* **DESCRIPTION OF THE TASK**
Write out each line below exactly as it appears.

[Start of section]

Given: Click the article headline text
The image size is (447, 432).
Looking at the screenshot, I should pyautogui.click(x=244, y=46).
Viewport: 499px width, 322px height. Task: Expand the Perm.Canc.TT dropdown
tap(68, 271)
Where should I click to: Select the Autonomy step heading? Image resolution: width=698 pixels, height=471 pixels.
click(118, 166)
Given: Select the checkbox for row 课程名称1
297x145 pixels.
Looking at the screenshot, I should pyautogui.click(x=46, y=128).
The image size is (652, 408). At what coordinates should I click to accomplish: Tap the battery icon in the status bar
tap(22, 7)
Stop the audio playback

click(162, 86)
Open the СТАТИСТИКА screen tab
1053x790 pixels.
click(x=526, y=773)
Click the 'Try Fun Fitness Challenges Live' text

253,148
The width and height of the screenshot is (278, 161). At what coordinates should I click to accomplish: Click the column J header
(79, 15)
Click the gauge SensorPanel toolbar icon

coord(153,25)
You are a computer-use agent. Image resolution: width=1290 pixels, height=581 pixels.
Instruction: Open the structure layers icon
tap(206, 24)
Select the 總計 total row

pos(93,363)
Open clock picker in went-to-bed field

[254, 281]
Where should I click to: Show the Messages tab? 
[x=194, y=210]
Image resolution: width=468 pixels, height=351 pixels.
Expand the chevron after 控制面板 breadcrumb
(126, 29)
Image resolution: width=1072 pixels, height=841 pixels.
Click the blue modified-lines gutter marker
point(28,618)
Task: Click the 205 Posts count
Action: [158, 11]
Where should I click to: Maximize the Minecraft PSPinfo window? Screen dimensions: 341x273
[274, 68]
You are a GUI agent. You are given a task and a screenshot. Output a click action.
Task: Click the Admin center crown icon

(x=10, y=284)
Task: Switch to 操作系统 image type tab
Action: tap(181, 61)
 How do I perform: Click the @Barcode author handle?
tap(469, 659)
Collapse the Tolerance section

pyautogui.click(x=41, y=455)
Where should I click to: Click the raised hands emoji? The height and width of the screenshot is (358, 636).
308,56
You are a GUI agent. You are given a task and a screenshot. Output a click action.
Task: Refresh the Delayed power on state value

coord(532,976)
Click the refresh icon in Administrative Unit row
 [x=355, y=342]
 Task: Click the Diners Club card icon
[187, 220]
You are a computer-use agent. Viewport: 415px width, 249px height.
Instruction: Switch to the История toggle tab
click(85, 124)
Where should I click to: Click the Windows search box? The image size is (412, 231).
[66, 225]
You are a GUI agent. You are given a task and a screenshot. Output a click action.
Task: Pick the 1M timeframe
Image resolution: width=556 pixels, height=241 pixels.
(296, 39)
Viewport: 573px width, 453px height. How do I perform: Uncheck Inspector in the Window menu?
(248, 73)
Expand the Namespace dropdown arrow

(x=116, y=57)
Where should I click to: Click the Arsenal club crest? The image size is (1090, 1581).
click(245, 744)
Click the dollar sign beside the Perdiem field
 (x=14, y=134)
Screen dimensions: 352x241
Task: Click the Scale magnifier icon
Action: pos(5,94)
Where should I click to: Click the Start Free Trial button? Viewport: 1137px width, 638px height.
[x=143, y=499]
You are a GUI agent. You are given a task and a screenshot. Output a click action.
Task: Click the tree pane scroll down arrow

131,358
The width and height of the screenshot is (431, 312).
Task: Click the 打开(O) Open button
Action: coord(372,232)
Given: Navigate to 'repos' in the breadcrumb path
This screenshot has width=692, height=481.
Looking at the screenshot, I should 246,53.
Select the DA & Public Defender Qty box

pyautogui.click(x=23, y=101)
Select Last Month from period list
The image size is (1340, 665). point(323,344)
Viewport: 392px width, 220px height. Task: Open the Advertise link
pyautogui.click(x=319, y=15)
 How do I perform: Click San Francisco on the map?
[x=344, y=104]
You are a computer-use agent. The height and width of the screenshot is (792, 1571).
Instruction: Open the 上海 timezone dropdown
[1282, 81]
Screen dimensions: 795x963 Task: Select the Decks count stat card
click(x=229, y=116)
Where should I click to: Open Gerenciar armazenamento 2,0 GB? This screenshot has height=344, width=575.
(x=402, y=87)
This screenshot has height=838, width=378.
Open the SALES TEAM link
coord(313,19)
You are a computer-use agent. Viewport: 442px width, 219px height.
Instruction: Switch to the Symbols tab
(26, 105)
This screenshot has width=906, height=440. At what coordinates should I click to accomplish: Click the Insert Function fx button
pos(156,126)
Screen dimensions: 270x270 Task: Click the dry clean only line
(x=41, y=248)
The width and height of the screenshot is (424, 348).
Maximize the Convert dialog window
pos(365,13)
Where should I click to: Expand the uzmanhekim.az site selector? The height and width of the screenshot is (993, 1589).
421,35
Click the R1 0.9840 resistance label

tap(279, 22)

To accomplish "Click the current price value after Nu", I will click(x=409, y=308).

[End of section]

* **RESPONSE TO THE EXERCISE**
Given: Click the article headline text
The image size is (447, 432).
Looking at the screenshot, I should pyautogui.click(x=244, y=46).
Viewport: 499px width, 322px height. Task: Expand the Perm.Canc.TT dropdown
tap(68, 271)
Where should I click to: Select the Autonomy step heading? Image resolution: width=698 pixels, height=471 pixels.
click(118, 166)
Given: Select the checkbox for row 课程名称1
297x145 pixels.
Looking at the screenshot, I should pyautogui.click(x=46, y=128).
The image size is (652, 408). At what coordinates should I click to accomplish: Tap the battery icon in the status bar
tap(22, 7)
Stop the audio playback

click(162, 86)
Open the СТАТИСТИКА screen tab
1053x790 pixels.
click(x=526, y=773)
Click the 'Try Fun Fitness Challenges Live' text

253,148
The width and height of the screenshot is (278, 161). At what coordinates should I click to accomplish: Click the column J header
(79, 15)
Click the gauge SensorPanel toolbar icon

coord(153,25)
You are a computer-use agent. Image resolution: width=1290 pixels, height=581 pixels.
Instruction: Open the structure layers icon
tap(206, 24)
Select the 總計 total row

pos(93,363)
Open clock picker in went-to-bed field

[254, 281]
Where should I click to: Show the Messages tab? 
[x=194, y=210]
Image resolution: width=468 pixels, height=351 pixels.
Expand the chevron after 控制面板 breadcrumb
(126, 29)
Image resolution: width=1072 pixels, height=841 pixels.
Click the blue modified-lines gutter marker
point(28,618)
Task: Click the 205 Posts count
Action: [158, 11]
Where should I click to: Maximize the Minecraft PSPinfo window? Screen dimensions: 341x273
[274, 68]
You are a GUI agent. You are given a task and a screenshot. Output a click action.
Task: Click the Admin center crown icon

(x=10, y=284)
Task: Switch to 操作系统 image type tab
Action: tap(181, 61)
 How do I perform: Click the @Barcode author handle?
tap(469, 659)
Collapse the Tolerance section

pyautogui.click(x=41, y=455)
Where should I click to: Click the raised hands emoji? The height and width of the screenshot is (358, 636).
308,56
You are a GUI agent. You are given a task and a screenshot. Output a click action.
Task: Refresh the Delayed power on state value

coord(532,976)
Click the refresh icon in Administrative Unit row
 [x=355, y=342]
 Task: Click the Diners Club card icon
[187, 220]
You are a computer-use agent. Viewport: 415px width, 249px height.
Instruction: Switch to the История toggle tab
click(85, 124)
Where should I click to: Click the Windows search box? The image size is (412, 231).
[66, 225]
You are a GUI agent. You are given a task and a screenshot. Output a click action.
Task: Pick the 1M timeframe
Image resolution: width=556 pixels, height=241 pixels.
(296, 39)
Viewport: 573px width, 453px height. How do I perform: Uncheck Inspector in the Window menu?
(248, 73)
Expand the Namespace dropdown arrow

(x=116, y=57)
Where should I click to: Click the Arsenal club crest? The image size is (1090, 1581).
click(245, 744)
Click the dollar sign beside the Perdiem field
 (x=14, y=134)
Screen dimensions: 352x241
Task: Click the Scale magnifier icon
Action: pos(5,94)
Where should I click to: Click the Start Free Trial button? Viewport: 1137px width, 638px height.
[x=143, y=499]
You are a GUI agent. You are given a task and a screenshot. Output a click action.
Task: Click the tree pane scroll down arrow

131,358
The width and height of the screenshot is (431, 312).
Task: Click the 打开(O) Open button
Action: coord(372,232)
Given: Navigate to 'repos' in the breadcrumb path
This screenshot has width=692, height=481.
Looking at the screenshot, I should 246,53.
Select the DA & Public Defender Qty box

pyautogui.click(x=23, y=101)
Select Last Month from period list
The image size is (1340, 665). point(323,344)
Viewport: 392px width, 220px height. Task: Open the Advertise link
pyautogui.click(x=319, y=15)
 How do I perform: Click San Francisco on the map?
[x=344, y=104]
You are a computer-use agent. The height and width of the screenshot is (792, 1571).
Instruction: Open the 上海 timezone dropdown
[1282, 81]
Screen dimensions: 795x963 Task: Select the Decks count stat card
click(x=229, y=116)
Where should I click to: Open Gerenciar armazenamento 2,0 GB? This screenshot has height=344, width=575.
(x=402, y=87)
This screenshot has height=838, width=378.
Open the SALES TEAM link
coord(313,19)
You are a computer-use agent. Viewport: 442px width, 219px height.
Instruction: Switch to the Symbols tab
(26, 105)
This screenshot has width=906, height=440. At what coordinates should I click to accomplish: Click the Insert Function fx button
pos(156,126)
Screen dimensions: 270x270 Task: Click the dry clean only line
(x=41, y=248)
The width and height of the screenshot is (424, 348).
Maximize the Convert dialog window
pos(365,13)
Where should I click to: Expand the uzmanhekim.az site selector? The height and width of the screenshot is (993, 1589).
421,35
Click the R1 0.9840 resistance label

tap(279, 22)

To accomplish "Click the current price value after Nu", I will click(x=409, y=308).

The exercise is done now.